[Element lookup entries]
◆ ◆ ◆ ◆
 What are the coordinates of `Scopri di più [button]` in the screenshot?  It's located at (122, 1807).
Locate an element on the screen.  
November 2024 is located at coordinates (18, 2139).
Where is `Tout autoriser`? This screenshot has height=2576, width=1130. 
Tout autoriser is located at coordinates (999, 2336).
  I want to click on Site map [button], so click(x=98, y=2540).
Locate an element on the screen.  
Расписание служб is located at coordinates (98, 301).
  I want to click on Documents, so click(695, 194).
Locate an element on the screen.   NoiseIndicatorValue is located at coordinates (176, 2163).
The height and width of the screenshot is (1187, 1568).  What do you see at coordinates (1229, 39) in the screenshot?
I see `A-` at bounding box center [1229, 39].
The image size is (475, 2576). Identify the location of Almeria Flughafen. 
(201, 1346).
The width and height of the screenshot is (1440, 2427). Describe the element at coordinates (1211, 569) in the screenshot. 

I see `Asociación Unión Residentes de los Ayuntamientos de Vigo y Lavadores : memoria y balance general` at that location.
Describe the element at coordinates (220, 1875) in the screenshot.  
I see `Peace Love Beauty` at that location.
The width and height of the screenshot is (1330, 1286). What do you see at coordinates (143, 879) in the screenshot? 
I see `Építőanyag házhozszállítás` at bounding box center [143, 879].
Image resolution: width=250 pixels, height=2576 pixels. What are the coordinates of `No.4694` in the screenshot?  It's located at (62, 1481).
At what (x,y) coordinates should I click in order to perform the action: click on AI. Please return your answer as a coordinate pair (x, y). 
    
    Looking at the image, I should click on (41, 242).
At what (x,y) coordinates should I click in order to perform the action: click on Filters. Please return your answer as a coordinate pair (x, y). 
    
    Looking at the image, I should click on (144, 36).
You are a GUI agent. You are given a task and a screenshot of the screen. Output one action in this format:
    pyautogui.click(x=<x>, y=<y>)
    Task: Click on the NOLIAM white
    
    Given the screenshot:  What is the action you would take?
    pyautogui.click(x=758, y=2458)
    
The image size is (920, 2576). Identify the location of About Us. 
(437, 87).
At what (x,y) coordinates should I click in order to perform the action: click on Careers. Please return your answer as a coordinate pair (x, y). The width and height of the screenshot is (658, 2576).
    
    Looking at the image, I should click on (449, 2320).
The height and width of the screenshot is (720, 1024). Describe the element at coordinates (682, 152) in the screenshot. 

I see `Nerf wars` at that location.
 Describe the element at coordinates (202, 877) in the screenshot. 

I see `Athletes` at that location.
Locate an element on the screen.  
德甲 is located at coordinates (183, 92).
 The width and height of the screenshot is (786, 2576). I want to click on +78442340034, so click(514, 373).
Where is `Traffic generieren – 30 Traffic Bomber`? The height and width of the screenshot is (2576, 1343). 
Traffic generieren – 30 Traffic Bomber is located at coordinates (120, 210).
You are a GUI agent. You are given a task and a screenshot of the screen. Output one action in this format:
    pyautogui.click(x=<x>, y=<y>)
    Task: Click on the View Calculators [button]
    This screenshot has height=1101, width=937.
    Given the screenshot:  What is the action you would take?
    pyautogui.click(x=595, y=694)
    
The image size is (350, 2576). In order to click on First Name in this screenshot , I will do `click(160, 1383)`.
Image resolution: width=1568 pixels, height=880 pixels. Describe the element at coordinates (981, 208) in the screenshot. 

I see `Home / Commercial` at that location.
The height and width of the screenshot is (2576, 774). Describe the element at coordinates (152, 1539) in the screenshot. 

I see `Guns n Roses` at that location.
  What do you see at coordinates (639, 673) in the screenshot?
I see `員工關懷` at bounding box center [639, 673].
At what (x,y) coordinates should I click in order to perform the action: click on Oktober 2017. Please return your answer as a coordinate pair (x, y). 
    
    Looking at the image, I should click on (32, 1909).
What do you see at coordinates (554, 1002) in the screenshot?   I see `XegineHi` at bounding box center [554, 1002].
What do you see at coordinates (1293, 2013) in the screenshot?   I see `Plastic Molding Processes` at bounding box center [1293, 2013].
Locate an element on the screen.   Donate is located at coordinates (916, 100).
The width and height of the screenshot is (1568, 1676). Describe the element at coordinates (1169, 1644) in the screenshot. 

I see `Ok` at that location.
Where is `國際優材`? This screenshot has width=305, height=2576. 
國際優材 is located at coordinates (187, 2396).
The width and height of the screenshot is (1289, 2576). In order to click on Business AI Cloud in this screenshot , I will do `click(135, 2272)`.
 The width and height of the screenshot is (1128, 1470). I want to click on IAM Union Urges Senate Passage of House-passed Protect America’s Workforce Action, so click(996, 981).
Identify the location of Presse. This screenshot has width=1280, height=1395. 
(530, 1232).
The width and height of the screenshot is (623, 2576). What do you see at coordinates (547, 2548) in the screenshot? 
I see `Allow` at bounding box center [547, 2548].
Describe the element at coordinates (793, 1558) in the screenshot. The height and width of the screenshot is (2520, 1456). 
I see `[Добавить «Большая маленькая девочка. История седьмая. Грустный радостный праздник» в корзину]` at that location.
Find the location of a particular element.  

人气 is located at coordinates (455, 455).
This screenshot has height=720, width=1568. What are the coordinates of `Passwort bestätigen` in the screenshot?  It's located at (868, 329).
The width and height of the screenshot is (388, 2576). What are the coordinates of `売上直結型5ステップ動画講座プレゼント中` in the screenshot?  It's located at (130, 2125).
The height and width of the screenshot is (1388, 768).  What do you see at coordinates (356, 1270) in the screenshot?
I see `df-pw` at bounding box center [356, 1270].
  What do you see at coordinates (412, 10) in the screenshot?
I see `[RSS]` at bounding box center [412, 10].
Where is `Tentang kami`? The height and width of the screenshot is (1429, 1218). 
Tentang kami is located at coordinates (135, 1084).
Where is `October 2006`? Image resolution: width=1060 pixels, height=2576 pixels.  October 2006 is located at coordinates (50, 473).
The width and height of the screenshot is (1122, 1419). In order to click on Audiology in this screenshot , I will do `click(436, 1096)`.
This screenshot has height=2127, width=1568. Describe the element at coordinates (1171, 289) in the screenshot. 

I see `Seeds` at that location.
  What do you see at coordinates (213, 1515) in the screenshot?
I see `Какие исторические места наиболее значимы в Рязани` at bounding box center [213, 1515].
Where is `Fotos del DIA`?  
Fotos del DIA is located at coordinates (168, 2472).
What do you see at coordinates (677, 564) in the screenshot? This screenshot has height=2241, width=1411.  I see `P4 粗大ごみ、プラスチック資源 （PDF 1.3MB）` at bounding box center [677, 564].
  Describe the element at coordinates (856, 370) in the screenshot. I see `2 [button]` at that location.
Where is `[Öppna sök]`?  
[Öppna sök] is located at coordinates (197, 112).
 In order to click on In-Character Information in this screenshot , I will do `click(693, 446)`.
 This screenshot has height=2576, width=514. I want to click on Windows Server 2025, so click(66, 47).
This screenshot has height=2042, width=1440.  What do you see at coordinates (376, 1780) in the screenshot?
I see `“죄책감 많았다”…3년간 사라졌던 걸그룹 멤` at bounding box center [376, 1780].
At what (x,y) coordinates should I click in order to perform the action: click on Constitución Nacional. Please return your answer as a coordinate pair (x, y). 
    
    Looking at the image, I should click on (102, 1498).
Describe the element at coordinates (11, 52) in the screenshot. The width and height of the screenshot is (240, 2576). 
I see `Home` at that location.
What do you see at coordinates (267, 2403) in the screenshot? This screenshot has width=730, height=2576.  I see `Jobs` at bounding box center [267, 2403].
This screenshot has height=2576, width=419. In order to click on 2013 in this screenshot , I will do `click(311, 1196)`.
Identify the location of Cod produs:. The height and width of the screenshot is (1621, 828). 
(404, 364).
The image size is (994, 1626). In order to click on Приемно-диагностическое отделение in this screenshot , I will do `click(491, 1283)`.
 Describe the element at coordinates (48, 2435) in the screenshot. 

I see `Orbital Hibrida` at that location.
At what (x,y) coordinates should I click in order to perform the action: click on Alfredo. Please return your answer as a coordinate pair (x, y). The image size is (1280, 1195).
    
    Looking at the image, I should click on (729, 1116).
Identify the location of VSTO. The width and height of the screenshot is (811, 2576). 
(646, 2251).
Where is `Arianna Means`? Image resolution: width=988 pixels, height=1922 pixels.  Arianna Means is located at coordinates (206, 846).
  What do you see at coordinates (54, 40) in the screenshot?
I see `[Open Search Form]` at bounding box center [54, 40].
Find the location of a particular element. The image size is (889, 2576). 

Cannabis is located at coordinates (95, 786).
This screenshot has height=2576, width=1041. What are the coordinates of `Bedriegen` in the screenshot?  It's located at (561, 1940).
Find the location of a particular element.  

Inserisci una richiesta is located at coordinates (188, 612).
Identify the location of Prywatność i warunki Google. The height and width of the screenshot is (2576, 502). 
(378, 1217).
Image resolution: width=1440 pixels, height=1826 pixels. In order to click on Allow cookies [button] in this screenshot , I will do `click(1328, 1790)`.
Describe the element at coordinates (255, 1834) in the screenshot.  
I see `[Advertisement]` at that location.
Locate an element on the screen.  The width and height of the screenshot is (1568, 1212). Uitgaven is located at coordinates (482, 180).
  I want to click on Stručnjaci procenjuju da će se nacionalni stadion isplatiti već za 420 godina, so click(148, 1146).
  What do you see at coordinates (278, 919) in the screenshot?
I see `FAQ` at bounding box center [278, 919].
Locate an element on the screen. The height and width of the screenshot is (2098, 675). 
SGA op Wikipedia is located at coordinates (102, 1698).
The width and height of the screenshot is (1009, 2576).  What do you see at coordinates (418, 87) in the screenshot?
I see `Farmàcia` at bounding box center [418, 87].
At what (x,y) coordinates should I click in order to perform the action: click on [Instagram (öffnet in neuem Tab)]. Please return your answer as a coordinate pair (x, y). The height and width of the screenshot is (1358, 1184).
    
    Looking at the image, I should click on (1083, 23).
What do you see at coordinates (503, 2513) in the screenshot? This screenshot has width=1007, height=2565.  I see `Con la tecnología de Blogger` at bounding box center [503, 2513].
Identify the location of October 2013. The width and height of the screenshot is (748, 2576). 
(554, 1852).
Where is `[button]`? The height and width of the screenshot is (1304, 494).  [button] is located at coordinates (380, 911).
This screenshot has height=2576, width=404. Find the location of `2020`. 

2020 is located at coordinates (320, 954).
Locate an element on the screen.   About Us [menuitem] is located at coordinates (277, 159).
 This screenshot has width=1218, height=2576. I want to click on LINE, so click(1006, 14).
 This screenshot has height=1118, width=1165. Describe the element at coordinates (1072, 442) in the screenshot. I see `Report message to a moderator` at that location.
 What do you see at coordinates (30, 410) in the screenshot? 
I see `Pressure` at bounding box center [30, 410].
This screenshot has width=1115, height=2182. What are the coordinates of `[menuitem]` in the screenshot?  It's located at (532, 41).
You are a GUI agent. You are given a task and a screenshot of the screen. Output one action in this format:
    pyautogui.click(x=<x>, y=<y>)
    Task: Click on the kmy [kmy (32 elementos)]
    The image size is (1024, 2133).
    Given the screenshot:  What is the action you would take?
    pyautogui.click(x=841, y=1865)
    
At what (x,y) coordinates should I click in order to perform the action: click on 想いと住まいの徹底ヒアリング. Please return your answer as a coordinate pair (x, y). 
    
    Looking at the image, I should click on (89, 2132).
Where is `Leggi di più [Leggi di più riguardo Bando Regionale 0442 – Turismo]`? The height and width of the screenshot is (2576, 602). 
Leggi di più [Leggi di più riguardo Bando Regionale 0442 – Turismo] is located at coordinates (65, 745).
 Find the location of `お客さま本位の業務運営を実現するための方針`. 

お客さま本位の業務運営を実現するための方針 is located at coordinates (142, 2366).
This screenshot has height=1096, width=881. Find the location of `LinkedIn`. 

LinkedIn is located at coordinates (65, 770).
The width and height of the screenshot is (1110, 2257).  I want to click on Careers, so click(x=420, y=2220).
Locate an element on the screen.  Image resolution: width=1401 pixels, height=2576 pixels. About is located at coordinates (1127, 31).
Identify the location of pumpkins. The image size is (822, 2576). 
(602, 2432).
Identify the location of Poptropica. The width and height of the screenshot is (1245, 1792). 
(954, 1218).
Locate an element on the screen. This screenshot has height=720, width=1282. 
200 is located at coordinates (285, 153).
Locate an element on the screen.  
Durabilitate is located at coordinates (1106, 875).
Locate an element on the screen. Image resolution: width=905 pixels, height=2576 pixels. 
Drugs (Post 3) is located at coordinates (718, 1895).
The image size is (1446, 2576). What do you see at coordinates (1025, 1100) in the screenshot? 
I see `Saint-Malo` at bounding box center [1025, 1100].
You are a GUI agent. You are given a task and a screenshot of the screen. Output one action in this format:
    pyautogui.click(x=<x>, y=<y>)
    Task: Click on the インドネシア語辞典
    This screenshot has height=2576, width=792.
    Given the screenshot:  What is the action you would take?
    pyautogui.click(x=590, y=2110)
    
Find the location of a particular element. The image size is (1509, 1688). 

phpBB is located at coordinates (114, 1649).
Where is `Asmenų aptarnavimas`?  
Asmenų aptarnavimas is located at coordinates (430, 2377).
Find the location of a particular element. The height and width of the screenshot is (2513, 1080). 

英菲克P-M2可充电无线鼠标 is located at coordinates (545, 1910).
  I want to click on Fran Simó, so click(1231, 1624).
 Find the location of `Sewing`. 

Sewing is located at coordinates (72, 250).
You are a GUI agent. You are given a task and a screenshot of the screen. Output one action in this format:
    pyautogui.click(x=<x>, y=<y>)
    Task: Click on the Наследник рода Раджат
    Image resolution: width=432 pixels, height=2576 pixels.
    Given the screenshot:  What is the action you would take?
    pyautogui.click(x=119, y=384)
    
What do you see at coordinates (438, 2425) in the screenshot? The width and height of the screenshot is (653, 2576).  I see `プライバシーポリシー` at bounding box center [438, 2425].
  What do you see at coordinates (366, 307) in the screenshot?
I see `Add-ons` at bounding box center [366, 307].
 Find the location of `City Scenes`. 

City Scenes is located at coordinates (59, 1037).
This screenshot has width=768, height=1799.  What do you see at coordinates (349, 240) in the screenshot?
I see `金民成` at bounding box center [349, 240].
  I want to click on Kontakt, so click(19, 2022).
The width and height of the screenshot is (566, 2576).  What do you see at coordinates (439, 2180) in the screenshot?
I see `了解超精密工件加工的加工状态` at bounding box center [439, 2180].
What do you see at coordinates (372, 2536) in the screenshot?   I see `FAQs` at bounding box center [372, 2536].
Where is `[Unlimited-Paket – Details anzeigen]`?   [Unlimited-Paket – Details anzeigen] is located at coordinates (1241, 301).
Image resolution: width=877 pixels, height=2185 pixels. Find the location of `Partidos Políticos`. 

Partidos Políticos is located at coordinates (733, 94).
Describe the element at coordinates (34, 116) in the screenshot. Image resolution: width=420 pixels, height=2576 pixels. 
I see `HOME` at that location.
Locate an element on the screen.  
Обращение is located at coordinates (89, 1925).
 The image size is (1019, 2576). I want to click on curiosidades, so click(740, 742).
◆ ◆ ◆ ◆
**TASK TO CARRY OUT:**
Return every line of the entries above that contains the word "kami". Matching is case-sensitive.

**TASK SOLUTION:**
Where is `Tentang kami`? The height and width of the screenshot is (1429, 1218). 
Tentang kami is located at coordinates (135, 1084).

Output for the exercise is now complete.